Depending on the application, volumetric information may be available through a nice, easy to use application or only via the output of a system log which may only be able to be analysed by writing a program to process the file. With this type of analysis, we can design a performance test to replicate this kind of activity, which means that any performance testing we do is a fair reflection of production activity.
The advantage of a proper tool is that it is quicker to use and information can be checked and cross referenced for a high degree of accuracy. System log files which are not designed to provide volumetric information can also provide a high degree of accuracy, you just have to be prepared to spend a lot more time extracting volumetric information from them.
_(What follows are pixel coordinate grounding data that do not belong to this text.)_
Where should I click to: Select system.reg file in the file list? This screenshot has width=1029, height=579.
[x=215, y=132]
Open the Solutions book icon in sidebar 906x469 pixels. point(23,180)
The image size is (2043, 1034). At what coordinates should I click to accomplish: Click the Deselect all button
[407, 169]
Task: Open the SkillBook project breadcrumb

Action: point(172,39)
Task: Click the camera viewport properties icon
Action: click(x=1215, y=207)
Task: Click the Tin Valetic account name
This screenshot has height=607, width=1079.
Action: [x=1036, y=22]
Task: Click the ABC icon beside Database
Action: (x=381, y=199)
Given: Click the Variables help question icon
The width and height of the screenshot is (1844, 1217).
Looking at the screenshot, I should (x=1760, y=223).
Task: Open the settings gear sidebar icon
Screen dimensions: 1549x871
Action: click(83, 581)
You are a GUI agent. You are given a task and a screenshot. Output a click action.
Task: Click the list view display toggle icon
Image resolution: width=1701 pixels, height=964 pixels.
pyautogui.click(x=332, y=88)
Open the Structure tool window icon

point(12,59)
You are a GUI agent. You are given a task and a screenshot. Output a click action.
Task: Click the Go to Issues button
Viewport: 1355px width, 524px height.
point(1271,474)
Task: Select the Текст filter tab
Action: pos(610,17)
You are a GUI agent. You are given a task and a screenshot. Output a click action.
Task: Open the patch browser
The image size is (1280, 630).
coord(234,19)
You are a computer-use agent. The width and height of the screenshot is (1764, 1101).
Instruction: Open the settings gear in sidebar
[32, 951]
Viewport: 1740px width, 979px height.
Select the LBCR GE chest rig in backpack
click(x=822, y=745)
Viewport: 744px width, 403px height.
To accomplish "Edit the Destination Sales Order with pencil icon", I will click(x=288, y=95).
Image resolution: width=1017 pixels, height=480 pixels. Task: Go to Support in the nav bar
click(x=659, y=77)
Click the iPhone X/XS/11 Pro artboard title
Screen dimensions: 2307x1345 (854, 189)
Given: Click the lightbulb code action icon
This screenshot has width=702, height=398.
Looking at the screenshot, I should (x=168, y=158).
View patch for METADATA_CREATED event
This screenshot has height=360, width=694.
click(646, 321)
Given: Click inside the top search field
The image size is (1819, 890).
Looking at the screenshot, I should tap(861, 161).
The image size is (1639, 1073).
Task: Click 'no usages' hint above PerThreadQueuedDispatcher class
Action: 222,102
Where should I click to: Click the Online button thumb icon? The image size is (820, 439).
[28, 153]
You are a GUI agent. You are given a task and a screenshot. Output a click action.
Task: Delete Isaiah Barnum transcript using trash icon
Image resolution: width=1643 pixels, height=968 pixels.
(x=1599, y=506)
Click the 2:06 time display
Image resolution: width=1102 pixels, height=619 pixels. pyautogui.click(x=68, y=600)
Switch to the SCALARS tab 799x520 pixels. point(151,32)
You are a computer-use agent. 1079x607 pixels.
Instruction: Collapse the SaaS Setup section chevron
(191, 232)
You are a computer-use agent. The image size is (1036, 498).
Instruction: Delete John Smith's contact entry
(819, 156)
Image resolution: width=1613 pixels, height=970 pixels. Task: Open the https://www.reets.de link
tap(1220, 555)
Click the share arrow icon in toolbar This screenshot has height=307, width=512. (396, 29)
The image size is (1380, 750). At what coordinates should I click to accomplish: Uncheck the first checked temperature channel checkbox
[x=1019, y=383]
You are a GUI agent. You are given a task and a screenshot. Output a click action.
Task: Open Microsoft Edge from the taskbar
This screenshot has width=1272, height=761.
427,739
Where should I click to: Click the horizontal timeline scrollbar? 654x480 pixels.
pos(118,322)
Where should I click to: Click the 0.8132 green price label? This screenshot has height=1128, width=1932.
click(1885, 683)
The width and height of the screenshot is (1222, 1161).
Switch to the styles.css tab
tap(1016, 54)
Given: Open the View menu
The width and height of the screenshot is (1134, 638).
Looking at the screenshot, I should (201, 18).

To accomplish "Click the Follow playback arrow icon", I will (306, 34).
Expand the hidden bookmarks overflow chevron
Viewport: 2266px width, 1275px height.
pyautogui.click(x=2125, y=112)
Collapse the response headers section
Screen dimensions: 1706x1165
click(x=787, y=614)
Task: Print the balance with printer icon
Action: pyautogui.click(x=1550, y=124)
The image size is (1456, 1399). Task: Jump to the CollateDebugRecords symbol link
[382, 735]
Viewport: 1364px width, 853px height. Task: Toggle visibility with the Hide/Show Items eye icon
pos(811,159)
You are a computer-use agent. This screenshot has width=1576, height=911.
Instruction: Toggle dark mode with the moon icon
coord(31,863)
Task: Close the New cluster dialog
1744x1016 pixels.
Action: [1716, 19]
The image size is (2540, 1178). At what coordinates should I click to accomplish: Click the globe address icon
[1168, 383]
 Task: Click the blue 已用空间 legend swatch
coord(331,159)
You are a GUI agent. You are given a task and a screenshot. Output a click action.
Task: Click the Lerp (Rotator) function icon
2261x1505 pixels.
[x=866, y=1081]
VOLUMETRIC ANALYSIS APPROACH
When carrying out volumetric analysis, it can be tackled in a number of ways, here is an approach I like to use, although of course, circumstances can dictate that variations will be necessary on occasions.
a). Identify peak month, peak week, peak day and peak hour workloads in terms of concurrent users and pages hits.
This is appropriate when an application has smooth peaks and troughs where the workload slowly builds up during a period, peaks and gradually declines back to the trough. Some applications may have 2 or 3 peaks and troughs through the course of the day. A ticket agency is a good example have extreme peaks that may last an hour or so for instance when tickets for a popular band go on sale at 9:00 on a Friday morning. To get the best seats, you need to hit the site as soon as it opens.
b). Identify the highest volume page displays for the peak hour identified.
Often the highest volume page will be the home page which is often the landing page. This is not always the case, for instance, when searching for a news item, a user may go via the search engine directly to the page of interest, bypassing the home page altogether.
c). Analyse the highest volume page displays and try to determine how those functional areas are used. The objective is to attempt to build user journeys or business flows.
d). Not all the functionality can be automated, however, it is important to use the automation available to generate peak hour page hits for all functions.
This may mean that peak hour volumes for some pages exceed what really occurs in reality, but will mean that the overall workload in terms of numbers matches the observed application peaks.
Update and search functions can be heavy resource users so it can often be an idea to take an enquiry type function with an average resource usage and increase the workload disproportionately for that one function. A table may help explain.
Function 1 - 2,500 (Page Hits Prod) / 2,500 (Page Hits Performance)
Function 2 - 2,500 (Page Hits Prod) / 2,500 (Page Hits Performance)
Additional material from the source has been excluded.